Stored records
——————————
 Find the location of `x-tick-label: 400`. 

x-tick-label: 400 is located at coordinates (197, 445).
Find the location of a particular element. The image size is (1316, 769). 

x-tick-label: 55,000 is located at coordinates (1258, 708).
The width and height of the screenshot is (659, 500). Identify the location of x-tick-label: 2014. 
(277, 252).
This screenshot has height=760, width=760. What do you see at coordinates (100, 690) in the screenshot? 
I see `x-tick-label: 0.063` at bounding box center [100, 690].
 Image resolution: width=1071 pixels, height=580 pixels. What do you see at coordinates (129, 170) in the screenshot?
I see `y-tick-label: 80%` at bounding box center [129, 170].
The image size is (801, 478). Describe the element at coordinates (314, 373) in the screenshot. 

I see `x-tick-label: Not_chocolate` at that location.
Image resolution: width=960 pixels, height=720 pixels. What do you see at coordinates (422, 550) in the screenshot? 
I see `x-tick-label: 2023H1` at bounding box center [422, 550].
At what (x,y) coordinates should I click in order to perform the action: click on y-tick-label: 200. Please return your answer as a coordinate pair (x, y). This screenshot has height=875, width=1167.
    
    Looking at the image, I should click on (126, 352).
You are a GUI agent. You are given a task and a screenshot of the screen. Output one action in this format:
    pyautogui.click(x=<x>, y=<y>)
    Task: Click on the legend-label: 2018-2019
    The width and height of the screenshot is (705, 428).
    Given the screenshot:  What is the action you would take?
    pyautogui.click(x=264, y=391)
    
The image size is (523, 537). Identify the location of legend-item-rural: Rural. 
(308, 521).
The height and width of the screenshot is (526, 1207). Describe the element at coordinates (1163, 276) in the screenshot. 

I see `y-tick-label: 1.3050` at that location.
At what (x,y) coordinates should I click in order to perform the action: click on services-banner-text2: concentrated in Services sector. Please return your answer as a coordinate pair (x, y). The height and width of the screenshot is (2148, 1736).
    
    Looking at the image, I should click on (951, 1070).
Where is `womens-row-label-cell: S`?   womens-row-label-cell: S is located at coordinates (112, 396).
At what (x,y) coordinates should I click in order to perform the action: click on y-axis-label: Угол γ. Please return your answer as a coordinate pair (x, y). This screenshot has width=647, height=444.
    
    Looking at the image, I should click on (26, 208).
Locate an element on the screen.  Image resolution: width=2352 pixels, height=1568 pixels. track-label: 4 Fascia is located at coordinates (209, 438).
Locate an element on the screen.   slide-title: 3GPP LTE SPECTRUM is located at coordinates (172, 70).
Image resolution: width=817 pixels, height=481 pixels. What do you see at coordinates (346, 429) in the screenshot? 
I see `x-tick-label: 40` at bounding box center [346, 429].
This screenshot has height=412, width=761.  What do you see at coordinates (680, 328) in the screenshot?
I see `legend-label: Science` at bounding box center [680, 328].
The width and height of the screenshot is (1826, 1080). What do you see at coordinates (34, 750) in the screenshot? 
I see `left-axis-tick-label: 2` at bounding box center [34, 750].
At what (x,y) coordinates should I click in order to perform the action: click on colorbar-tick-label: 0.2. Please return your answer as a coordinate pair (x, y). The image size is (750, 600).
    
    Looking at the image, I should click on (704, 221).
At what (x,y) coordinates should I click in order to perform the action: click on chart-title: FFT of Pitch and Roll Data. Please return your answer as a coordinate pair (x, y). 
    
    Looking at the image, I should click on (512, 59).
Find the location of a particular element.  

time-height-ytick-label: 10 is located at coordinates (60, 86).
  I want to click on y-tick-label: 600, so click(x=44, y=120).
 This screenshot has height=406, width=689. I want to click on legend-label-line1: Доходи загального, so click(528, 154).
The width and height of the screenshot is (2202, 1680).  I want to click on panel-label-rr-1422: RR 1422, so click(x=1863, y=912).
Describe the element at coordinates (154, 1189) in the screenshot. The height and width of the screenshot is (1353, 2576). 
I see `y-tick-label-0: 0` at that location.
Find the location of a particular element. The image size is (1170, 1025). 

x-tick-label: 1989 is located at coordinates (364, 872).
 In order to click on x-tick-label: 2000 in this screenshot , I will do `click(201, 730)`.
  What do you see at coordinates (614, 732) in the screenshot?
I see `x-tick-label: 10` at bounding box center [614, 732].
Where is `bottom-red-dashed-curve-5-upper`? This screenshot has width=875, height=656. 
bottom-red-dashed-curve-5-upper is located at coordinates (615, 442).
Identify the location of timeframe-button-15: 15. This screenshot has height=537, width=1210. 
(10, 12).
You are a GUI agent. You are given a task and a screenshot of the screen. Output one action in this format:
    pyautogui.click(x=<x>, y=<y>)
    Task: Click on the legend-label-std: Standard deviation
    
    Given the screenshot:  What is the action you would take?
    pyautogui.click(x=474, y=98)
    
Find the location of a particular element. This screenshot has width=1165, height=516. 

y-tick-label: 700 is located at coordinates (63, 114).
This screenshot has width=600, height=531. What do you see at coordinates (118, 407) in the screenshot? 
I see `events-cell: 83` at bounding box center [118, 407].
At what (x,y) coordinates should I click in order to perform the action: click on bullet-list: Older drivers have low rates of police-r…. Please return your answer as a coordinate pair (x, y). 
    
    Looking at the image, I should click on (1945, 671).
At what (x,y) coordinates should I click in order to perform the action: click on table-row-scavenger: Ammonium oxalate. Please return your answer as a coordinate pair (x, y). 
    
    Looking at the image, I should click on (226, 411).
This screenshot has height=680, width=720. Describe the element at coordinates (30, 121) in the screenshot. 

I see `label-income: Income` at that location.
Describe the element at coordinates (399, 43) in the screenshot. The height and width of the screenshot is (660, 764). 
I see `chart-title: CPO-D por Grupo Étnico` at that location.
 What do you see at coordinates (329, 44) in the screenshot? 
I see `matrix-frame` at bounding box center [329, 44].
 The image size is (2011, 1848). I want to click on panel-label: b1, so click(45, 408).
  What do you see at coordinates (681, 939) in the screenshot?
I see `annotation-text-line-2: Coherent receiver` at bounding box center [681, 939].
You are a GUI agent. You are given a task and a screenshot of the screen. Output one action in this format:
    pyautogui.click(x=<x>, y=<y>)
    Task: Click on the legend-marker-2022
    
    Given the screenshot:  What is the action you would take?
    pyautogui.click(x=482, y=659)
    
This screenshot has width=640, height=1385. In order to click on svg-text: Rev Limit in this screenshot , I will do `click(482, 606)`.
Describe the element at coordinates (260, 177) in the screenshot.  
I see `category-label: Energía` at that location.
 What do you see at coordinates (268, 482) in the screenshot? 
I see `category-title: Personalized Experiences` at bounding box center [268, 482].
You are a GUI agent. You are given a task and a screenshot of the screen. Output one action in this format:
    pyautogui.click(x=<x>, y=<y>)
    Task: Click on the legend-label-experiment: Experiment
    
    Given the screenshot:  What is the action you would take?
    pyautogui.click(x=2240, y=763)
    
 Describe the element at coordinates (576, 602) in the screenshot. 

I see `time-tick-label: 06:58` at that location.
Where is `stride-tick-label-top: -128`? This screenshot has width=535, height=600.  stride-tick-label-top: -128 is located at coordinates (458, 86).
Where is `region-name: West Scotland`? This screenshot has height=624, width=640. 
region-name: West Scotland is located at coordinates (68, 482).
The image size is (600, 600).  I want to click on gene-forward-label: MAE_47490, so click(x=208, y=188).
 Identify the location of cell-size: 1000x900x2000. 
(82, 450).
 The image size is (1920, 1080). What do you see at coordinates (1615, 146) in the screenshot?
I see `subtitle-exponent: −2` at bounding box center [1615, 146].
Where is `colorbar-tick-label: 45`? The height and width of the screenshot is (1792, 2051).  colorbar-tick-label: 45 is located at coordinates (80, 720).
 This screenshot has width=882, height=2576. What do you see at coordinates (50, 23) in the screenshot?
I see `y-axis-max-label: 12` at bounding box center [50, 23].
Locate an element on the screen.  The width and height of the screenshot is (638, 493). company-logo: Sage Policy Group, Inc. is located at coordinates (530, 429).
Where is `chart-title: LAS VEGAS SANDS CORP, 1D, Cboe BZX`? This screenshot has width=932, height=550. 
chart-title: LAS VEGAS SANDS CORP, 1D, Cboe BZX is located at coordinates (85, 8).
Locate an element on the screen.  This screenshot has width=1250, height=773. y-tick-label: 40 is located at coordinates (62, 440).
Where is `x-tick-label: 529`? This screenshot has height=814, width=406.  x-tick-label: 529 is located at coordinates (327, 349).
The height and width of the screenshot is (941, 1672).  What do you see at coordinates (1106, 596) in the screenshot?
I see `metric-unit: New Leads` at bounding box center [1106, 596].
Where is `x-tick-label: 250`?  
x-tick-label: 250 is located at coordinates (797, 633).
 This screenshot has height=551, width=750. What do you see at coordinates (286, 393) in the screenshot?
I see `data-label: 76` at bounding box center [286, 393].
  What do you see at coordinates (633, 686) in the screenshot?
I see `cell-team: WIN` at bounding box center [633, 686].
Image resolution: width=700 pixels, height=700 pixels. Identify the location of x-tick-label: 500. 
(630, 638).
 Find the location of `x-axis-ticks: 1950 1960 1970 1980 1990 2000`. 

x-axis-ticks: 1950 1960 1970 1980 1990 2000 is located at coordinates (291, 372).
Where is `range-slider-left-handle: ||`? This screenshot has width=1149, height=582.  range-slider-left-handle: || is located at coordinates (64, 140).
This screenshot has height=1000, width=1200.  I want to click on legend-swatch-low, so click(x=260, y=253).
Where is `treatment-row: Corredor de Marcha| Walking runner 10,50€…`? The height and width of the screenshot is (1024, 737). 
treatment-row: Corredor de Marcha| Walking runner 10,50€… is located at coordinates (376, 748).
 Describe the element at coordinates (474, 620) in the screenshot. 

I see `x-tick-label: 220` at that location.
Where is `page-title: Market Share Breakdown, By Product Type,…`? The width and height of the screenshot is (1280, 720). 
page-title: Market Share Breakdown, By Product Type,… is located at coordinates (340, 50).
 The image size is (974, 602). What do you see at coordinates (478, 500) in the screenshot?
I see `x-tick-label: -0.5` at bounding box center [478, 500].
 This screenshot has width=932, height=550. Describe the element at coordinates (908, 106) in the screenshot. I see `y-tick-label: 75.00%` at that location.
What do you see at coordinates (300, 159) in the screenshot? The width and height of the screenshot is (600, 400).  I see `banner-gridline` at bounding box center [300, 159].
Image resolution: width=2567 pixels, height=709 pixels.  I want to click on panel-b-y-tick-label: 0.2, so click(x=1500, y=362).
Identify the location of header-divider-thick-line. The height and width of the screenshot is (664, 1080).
——————————
# THE PROBLEM
Rewrite the data from the line containing "Describe the element at coordinates (154, 1189)" through the line containing "center [614, 732].", replacing "element" with "item" and keeping everything else the same.

# SOLUTION TO THE EXERCISE
Describe the item at coordinates (154, 1189) in the screenshot. The height and width of the screenshot is (1353, 2576). 
I see `y-tick-label-0: 0` at that location.
Find the location of a particular item. The image size is (1170, 1025). 

x-tick-label: 1989 is located at coordinates (364, 872).
 In order to click on x-tick-label: 2000 in this screenshot , I will do `click(201, 730)`.
  What do you see at coordinates (614, 732) in the screenshot?
I see `x-tick-label: 10` at bounding box center [614, 732].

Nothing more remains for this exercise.